>> begin
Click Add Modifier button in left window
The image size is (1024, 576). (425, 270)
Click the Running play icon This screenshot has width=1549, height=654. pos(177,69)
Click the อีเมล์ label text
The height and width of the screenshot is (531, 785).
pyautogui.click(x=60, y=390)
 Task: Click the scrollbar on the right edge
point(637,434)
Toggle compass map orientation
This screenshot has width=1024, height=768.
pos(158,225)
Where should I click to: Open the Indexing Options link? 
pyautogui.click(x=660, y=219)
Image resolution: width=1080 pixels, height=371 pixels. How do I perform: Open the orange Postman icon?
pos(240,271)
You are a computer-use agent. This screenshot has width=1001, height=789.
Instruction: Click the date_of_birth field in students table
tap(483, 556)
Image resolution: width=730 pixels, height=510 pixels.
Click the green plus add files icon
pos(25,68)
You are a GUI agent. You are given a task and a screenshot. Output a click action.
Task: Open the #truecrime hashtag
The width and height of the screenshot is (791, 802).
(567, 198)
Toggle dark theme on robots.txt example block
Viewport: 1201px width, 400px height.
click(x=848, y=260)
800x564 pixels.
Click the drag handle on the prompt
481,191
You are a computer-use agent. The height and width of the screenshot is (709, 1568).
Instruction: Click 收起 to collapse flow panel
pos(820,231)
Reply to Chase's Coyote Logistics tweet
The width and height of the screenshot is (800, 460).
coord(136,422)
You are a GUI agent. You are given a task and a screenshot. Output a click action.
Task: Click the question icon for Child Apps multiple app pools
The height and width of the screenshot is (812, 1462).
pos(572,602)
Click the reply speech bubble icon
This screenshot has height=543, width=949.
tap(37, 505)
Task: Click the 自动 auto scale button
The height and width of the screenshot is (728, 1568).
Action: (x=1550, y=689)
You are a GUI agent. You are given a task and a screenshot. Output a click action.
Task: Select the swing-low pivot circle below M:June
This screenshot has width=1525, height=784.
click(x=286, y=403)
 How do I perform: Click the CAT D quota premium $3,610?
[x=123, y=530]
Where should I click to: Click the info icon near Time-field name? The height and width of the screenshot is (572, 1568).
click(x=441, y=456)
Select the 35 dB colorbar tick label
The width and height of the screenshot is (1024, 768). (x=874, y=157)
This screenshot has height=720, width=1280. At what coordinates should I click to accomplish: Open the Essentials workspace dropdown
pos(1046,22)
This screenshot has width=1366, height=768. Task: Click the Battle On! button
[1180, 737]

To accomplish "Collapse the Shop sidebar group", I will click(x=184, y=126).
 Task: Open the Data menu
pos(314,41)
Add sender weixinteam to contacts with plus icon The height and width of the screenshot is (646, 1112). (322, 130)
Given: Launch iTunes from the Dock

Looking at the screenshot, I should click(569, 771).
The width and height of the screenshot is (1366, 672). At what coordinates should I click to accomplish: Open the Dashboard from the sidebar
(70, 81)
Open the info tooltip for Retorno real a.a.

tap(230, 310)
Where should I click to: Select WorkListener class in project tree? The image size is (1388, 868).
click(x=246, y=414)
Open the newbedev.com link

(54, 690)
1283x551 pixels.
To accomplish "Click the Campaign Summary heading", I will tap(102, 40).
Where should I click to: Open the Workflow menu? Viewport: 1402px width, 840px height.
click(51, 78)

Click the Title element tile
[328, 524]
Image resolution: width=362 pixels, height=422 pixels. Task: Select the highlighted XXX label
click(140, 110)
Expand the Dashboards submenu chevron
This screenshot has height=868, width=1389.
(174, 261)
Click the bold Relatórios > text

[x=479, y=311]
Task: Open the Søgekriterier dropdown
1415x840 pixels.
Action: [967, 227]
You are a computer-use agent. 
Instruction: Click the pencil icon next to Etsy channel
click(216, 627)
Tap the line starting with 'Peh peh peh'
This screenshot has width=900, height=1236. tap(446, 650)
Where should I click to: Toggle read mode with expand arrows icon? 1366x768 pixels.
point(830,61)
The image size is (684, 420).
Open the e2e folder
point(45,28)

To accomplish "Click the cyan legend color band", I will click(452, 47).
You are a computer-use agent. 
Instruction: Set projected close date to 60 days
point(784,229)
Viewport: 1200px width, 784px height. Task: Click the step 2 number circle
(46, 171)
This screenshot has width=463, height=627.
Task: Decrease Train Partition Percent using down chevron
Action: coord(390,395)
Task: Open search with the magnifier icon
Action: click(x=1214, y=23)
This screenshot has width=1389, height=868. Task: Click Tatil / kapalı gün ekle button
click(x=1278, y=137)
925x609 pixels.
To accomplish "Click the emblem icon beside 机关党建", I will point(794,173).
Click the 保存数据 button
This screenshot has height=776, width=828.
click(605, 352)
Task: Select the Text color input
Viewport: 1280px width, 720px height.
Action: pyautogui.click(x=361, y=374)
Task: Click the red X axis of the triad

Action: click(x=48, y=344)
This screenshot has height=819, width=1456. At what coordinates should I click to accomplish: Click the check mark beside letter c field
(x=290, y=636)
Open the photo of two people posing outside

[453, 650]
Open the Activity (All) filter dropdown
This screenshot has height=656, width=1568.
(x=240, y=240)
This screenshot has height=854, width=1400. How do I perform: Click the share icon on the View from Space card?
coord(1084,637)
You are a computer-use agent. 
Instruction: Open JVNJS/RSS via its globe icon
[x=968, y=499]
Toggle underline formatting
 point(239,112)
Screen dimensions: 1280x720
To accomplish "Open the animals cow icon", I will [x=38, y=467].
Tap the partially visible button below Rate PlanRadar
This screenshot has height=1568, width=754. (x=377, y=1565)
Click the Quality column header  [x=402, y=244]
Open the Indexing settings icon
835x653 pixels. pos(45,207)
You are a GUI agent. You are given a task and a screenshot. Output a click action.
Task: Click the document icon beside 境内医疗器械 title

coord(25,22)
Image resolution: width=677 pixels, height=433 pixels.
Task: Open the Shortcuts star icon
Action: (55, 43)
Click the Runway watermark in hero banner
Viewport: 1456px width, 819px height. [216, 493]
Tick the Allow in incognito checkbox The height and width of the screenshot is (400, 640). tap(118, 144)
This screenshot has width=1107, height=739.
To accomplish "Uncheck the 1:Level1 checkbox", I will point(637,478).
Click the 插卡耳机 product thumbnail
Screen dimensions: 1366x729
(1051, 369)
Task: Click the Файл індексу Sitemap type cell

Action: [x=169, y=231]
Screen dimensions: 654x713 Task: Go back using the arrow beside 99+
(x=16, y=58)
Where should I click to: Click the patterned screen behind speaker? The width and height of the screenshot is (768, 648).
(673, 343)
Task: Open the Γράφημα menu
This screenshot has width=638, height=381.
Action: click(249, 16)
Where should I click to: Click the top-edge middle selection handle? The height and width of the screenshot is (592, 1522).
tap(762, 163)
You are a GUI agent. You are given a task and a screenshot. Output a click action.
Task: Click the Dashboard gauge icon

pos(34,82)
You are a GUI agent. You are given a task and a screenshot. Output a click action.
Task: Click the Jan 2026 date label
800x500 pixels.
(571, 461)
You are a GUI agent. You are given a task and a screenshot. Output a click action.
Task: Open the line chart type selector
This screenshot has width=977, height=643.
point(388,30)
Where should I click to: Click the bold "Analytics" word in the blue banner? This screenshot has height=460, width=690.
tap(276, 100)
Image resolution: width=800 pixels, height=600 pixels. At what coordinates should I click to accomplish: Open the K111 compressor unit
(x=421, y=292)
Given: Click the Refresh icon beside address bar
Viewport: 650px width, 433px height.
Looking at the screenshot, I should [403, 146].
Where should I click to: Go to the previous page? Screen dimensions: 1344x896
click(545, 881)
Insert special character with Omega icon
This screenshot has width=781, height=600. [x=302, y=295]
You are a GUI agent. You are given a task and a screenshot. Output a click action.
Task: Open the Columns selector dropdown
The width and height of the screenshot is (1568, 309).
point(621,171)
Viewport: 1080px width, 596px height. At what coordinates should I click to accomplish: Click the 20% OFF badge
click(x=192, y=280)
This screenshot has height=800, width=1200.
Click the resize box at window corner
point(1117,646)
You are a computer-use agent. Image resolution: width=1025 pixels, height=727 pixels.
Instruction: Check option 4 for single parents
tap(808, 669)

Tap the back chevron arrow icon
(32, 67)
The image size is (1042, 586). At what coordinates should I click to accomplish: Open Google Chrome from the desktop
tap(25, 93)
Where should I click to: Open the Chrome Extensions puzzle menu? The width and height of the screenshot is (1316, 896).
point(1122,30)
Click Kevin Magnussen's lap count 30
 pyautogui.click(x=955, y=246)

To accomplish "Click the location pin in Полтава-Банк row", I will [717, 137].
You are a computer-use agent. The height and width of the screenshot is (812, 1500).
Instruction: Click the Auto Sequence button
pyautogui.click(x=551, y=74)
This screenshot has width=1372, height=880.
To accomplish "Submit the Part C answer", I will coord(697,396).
>> end
**What the task asks:**
Count the lines in the items above that contain the string "label", with case counting. Give only the number.

**Output:**
4